The detention of two Indians by Chinese businessmen has shed light on the tough, uncompromising and often lawless business environment in which foreign enterprises, lured by lucrative profits, operate in some southern Chinese trading towns.

Indian officials told The Hindu the fortnight-long kidnapping of Deepak Raheja and Shyamsunder Agarwal, accused of owing 15 Chinese suppliers more than 10 million RMB ($1.58 million) after the Yemeni owner of their company reportedly fled, was not the first such case involving Indians in this trading town.

Payment disputes

And, they add, it is unlikely to be the last. In recent years, Indian officials have received panicked calls from more than half a dozen Indian businessmen in Yiwu, Shaoxing and other trading towns in Zhejiang and neighbouring Guangdong province, after the traders were held hostage because of payment disputes.

“Perhaps this is a feature of doing business in the Pearl River Delta,'' said one official, referring to China's southern manufacturing and trading heartland. In one dispute in Shaoxing, an Indian businessman was held for more than a month, officials said.

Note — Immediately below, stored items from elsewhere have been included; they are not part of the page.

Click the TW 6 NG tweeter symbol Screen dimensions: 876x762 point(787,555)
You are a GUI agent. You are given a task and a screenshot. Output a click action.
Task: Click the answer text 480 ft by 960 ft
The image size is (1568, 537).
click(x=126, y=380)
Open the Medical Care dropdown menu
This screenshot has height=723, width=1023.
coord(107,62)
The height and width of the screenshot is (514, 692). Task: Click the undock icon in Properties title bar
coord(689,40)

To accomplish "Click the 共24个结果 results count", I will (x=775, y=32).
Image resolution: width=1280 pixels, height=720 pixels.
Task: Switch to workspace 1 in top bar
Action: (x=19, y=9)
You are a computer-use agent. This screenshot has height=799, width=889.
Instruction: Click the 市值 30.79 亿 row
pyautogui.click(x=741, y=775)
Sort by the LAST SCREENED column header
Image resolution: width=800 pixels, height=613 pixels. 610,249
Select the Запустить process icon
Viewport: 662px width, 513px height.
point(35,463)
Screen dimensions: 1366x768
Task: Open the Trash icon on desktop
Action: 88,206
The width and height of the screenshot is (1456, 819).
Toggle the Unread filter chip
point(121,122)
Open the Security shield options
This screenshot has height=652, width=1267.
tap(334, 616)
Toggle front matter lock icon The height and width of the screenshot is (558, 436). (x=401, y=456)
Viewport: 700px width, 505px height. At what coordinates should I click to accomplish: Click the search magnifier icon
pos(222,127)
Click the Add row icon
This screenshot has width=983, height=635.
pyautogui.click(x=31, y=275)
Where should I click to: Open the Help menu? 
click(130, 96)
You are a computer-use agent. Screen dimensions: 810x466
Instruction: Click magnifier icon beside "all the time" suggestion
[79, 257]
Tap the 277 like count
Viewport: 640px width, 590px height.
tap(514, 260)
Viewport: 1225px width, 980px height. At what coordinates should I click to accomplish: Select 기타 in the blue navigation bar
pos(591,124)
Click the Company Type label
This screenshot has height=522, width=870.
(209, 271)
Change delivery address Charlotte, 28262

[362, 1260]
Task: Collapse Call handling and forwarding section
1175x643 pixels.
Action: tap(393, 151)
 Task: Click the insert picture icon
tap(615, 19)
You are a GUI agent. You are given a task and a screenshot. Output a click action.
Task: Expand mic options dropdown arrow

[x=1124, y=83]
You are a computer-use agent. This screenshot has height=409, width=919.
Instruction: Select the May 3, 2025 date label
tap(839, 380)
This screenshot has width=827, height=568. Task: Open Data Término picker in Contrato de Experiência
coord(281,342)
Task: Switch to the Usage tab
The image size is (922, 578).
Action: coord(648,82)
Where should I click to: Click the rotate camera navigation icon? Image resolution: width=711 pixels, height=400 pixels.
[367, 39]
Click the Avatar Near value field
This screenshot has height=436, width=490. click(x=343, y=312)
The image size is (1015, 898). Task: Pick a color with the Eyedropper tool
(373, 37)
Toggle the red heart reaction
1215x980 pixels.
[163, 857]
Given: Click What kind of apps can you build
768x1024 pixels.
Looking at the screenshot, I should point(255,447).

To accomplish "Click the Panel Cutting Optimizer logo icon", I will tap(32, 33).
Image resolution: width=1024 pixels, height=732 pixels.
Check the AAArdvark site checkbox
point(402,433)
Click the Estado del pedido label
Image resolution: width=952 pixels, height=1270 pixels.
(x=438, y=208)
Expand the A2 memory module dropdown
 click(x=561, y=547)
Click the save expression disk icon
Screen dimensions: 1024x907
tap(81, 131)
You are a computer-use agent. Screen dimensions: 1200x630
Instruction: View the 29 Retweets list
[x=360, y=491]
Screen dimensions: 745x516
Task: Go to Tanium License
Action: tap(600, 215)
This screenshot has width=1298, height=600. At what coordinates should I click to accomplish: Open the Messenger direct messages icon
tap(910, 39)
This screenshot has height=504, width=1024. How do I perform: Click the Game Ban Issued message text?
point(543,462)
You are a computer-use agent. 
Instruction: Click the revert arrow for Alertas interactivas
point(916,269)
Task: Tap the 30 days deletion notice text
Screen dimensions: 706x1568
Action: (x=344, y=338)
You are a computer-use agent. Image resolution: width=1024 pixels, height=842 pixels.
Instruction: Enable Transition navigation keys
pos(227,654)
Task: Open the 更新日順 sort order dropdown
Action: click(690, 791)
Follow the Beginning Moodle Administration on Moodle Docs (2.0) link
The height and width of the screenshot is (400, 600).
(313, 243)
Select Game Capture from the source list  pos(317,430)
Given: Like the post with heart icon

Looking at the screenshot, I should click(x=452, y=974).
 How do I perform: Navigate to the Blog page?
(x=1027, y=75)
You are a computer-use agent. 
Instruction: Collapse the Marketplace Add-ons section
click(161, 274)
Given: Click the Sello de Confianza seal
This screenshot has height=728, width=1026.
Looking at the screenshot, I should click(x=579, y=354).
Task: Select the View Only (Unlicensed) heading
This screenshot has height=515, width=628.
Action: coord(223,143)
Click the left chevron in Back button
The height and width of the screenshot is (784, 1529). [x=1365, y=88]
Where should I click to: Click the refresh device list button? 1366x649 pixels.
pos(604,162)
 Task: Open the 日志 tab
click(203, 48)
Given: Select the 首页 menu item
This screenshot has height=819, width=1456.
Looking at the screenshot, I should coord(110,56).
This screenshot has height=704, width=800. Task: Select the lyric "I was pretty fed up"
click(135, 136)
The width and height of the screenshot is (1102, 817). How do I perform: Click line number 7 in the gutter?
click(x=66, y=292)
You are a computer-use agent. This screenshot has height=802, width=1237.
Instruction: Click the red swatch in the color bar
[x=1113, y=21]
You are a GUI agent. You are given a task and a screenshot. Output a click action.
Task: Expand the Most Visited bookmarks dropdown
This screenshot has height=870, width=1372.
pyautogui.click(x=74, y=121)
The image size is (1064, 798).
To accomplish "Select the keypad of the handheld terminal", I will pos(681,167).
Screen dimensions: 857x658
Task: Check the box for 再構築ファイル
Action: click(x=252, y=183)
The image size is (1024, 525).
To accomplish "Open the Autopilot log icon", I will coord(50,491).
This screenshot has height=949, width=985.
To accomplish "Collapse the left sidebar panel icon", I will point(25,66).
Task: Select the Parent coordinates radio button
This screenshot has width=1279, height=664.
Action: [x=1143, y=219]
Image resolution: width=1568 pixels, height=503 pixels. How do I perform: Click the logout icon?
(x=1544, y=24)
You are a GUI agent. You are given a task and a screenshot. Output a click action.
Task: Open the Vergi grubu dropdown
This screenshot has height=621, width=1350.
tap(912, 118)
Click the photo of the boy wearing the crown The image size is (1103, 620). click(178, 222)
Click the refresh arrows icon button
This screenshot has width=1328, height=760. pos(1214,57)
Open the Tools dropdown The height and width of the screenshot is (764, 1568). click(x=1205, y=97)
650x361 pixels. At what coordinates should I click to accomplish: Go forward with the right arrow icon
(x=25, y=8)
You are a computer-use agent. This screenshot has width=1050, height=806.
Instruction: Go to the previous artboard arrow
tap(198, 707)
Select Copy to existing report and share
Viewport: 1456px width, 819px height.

Most cases are settled quietly with payments being made. Some traders even continue to work here after disputes are settled. Last month's case only came to light after an Indian diplomat, S. Balachandran, fainted at a court hearing on December 31. The two Indian traders had been held captive for 17 days before the incident. They had earlier tried to resolve the dispute by paying 900,000 RMB ($142,857) to their abductors, they said.

Chinese traders in Yiwu said in interviews that local businesses had begun resorting to extreme measures because of an increasingly difficult economic climate in the past two years, and as a result of either the unwillingness or inability of law enforcement agencies to solve many cases.

“We warn Indian and Middle Eastern traders that if you don't pay us what you owe, we have other means to get your money,'' said the boss of one Chinese supplier that is based out of Yiwu's sprawling Futian market.

Zhejiang and Guangdong are China's entrepreneurial heartland, where the country's economic reforms and opening up first began. They are also two provinces where businesses are known to have ties to a vast underground economy — known in China as the hei shehui, or black society — that emerged as the State retreated.

Turning to black society

“When police do not want to get involved, businesses turn to the black society to solve their problems,'' the local trader said.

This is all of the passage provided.